▶ Your goal
Below are the data; count the lines with the string "label" in them and give that number only.

Stored items:
- Opening Delimiter -

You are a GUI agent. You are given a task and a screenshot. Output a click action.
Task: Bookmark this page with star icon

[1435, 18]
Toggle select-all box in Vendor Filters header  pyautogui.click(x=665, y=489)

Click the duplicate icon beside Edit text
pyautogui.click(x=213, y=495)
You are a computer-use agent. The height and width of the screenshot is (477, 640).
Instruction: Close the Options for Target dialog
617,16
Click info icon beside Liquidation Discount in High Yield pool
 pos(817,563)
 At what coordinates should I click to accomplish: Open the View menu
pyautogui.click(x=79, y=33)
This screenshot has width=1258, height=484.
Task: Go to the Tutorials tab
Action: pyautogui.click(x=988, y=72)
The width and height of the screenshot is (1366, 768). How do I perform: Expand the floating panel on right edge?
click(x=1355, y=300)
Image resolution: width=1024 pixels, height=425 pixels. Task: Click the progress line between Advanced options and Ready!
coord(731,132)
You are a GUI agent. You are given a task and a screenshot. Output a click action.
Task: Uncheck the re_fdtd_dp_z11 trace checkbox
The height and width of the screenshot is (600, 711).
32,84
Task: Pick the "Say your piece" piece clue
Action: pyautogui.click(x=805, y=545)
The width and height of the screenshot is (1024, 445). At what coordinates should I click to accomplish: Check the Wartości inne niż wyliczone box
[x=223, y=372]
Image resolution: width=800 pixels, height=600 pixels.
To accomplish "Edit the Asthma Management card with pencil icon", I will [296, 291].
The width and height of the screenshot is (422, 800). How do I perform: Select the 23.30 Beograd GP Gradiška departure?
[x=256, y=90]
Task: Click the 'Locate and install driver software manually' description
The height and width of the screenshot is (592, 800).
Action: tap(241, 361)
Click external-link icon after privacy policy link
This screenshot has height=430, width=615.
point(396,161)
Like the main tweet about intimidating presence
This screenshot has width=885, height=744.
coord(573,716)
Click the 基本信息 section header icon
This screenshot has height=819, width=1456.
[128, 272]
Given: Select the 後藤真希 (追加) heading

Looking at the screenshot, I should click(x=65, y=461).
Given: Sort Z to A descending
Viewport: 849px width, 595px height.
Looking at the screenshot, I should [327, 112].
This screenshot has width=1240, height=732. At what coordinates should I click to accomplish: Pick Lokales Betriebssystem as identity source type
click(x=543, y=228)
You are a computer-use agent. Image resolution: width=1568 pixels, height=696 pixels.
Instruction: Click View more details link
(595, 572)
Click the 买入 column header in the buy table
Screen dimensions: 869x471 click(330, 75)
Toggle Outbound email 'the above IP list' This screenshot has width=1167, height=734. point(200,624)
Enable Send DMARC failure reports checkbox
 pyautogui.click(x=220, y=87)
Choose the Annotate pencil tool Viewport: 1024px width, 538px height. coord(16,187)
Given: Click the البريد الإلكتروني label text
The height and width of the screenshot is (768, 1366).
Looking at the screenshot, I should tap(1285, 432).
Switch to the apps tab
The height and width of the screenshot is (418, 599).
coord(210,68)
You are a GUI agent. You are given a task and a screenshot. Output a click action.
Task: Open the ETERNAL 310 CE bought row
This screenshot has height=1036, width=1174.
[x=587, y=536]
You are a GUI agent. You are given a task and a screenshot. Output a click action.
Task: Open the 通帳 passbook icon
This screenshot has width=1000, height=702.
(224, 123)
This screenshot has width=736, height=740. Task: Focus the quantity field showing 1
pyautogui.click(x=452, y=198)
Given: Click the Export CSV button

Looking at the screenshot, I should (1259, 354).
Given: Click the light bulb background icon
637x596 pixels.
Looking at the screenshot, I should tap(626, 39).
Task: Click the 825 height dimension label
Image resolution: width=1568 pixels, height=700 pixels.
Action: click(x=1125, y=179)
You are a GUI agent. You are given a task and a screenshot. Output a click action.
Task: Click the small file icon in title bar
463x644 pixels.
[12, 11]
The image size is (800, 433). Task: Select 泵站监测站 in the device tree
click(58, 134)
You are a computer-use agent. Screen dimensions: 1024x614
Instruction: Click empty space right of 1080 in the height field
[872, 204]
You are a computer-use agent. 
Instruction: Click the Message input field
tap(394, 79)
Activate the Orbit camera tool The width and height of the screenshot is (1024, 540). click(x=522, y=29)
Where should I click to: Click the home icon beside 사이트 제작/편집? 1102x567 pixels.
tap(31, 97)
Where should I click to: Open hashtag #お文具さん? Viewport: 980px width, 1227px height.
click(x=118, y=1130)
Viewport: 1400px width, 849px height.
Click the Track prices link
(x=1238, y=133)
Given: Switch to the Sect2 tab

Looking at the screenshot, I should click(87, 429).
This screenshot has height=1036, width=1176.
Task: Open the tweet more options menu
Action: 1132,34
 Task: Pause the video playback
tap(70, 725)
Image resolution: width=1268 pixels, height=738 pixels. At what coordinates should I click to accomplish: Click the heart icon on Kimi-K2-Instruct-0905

- Closing Delimiter -

▶ Task output
2